The Nation Guide to the Nation
For 143 years, The Nation magazine has maintained, in its adorable way, the blue-faced scowl of an angry toddler shaking its fist at the grown-ups. But while you could go to The Nation in recent years for instruction on how to think about the latest perfidy of the Bush administration, the magazine was no help when it came to advice on, say, how to find a really good lesbian knitting cooperative within easy bicycling distance or where to buy anti-globalization comic books printed on recycled hemp.
The long wait is over. Now comes "The Nation Guide to the Nation," a travelog/catalog/almanac (whatever you do, don't call it a bible) "for and about a community of committed, passionate people who have active consciences and a lively sense of social justice." In keeping with the spirit of the undertaking, here's what might be called The Guide to "The Nation Guide to the Nation":
Sling That Antique Slang, You Crazy Cats! "Dig this premise," begins one entry, while another ends: ". . . they were operating on musicians' rather than squares' time." This book seems destined to be the last publication on the planet to print the word 'tude. On second thought, Entertainment Weekly isn't out of the running.
Remember: It's Not Cruel and Unusual if It's Onstage. If you were locked up in prison, what would be tops on your wish list to help pass the time? A little mid-century absurdist theater, of course! The Nation guide informs us that a Minneapolis group called "Ten Thousand Things Theater" is dedicated to visiting unsuspecting inmates, upon whom the actors proceed to inflict Lorca, Beckett and Brecht. Try to picture what would have happened to Johnny Cash at Folsom Prison if he had taken the stage and said: "Hello, I'm here to read y'all a little Ionesco . . ."
Advance the Hilarity of Earnestness. The 1925 Soviet agitprop film "The Battleship Potemkin," we learn, is "electrifying," though it was "more popular in export than at home." You mean the people who actually lived under Soviet Communism weren't as thrilled with the movie as were Greenwich Village cineastes? Must have been the popcorn.
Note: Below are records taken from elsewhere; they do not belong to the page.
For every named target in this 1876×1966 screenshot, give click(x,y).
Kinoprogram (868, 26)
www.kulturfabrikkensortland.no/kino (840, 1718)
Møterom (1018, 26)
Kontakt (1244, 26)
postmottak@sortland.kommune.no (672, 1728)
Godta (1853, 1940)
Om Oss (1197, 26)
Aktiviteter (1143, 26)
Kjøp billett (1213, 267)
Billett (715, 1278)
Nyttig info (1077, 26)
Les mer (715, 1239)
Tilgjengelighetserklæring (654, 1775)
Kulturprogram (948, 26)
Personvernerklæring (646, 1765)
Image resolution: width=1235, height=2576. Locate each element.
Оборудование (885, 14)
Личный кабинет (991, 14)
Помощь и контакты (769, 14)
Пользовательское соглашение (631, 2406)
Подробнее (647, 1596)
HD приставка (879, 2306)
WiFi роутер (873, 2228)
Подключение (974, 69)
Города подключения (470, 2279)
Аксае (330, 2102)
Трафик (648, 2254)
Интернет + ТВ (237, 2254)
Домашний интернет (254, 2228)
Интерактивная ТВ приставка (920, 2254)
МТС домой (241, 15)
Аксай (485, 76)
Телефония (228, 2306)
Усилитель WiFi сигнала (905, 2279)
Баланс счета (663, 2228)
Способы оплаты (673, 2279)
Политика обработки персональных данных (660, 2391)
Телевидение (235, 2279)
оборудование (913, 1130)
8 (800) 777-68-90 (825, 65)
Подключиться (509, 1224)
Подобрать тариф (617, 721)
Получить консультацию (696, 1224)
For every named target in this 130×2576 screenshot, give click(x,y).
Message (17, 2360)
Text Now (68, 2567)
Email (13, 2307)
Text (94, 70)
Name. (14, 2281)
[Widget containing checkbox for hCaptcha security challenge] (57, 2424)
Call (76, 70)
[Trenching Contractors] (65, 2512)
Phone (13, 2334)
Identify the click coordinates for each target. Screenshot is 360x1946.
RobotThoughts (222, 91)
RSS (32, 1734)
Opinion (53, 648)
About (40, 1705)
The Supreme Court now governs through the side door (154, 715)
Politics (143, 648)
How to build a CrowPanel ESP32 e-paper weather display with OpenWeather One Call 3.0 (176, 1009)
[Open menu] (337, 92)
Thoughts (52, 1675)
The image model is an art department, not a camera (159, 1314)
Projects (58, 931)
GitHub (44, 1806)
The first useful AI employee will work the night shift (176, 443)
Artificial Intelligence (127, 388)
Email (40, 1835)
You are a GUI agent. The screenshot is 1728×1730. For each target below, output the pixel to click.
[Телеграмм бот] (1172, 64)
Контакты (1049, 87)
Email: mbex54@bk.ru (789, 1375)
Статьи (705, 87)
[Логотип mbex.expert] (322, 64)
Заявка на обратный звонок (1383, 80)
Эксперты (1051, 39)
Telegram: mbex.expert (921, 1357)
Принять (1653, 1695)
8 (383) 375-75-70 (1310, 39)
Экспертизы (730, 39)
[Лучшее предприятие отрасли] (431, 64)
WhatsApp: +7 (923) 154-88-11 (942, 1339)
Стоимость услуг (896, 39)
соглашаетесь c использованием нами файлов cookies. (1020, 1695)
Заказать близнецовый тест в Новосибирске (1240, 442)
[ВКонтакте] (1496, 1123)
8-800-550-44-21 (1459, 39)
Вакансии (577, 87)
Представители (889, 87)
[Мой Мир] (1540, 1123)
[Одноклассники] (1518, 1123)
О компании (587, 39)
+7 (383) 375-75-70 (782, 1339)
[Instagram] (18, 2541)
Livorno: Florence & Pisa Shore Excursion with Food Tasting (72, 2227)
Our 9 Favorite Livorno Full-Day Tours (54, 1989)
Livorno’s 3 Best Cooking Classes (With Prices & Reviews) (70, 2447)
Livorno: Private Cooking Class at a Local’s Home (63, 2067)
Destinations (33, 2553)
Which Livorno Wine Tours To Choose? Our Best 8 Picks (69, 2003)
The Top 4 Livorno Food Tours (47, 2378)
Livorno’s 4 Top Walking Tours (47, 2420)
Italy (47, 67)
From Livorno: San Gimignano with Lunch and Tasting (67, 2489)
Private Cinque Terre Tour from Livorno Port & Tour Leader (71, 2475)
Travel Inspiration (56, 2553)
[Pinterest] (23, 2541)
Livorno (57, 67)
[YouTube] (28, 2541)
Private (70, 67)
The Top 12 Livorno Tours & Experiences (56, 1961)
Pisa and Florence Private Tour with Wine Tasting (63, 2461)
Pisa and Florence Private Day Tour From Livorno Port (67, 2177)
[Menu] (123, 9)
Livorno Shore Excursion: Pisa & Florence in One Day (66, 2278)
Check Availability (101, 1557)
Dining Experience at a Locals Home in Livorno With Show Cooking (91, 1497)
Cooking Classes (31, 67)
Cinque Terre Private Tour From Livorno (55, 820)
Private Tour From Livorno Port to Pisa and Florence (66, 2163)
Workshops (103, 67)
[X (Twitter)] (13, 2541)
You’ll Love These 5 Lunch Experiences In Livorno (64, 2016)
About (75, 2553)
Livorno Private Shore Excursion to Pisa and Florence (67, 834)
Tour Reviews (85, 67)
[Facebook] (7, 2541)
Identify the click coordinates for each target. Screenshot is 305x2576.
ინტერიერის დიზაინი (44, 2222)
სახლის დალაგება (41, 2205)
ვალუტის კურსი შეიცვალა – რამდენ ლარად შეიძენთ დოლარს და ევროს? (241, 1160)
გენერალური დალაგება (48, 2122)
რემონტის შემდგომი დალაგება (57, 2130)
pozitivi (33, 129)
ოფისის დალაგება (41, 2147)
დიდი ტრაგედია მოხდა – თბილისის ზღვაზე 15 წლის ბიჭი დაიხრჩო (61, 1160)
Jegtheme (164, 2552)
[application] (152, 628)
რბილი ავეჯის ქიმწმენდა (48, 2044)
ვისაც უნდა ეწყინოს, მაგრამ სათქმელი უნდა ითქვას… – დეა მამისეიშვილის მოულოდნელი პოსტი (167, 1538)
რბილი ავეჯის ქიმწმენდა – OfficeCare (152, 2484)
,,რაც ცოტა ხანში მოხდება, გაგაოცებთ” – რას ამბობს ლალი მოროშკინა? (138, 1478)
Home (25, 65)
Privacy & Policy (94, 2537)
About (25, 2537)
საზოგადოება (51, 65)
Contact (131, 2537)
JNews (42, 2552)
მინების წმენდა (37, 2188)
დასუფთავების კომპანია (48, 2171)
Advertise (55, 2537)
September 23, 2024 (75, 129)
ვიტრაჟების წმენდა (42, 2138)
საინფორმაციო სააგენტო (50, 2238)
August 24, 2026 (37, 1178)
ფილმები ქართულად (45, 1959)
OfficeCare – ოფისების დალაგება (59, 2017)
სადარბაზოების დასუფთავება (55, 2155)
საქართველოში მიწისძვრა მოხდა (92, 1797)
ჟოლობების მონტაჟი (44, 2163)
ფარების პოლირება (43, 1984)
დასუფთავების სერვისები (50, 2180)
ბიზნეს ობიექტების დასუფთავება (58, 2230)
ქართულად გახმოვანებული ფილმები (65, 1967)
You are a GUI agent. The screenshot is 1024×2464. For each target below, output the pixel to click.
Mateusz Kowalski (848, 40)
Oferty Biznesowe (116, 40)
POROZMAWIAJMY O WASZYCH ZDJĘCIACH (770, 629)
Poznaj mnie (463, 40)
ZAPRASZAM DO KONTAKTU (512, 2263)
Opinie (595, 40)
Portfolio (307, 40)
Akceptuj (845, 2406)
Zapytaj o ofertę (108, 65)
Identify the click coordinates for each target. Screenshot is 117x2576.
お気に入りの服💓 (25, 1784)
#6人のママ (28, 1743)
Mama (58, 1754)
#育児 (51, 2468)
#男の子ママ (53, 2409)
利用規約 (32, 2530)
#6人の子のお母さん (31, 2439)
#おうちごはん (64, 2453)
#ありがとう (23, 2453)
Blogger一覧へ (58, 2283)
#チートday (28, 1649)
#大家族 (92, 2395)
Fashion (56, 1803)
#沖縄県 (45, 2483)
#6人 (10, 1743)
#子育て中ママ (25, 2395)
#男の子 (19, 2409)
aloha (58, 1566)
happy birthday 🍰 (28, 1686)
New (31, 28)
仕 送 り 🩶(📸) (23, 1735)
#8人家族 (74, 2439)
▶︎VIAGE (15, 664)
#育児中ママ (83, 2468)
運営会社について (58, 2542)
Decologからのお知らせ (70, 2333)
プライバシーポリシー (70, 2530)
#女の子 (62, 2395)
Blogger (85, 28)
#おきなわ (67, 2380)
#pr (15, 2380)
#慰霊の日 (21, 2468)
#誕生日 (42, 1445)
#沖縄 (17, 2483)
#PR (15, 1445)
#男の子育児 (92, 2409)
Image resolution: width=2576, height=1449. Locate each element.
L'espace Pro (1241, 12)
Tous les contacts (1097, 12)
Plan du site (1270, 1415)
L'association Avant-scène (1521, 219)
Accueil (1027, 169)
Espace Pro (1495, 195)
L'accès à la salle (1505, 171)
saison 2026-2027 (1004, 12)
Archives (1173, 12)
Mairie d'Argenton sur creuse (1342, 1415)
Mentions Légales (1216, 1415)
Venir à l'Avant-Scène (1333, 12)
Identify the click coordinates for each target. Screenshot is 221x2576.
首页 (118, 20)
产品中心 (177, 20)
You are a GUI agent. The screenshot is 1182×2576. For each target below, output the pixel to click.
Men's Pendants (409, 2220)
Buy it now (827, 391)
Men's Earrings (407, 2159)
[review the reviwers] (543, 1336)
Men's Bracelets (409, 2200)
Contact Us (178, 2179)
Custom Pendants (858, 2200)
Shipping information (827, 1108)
Demolish the Genocidal Imperialist Warmongering Neocon Cabal. With Puppets. "In the Heart of the Beast Puppet and Mask Theater." "Bread & Puppet Theater." "Spiral Q Puppet Theater." What is it with the left and puppets? It's like they think Marxism is cuter with a forearm coming out of its furry backside. Say what you want about Paul Wolfowitz, but at least when he advocated pre-emptive action against rogue states, he didn't do it in the voice of Miss Piggy.
Fight the Power -- Buy Retail. The Nation guide recommends a bookstore in Madison, Wis., by saying: "George W. Bush, Dick Cheney and Donald Rumsfeld do not want you to shop at Rainbow Bookstore Cooperative." Yeah, remember that clerk, Dylan, the guy who was named Rainbow employee of the month last June? He's in Gitmo now.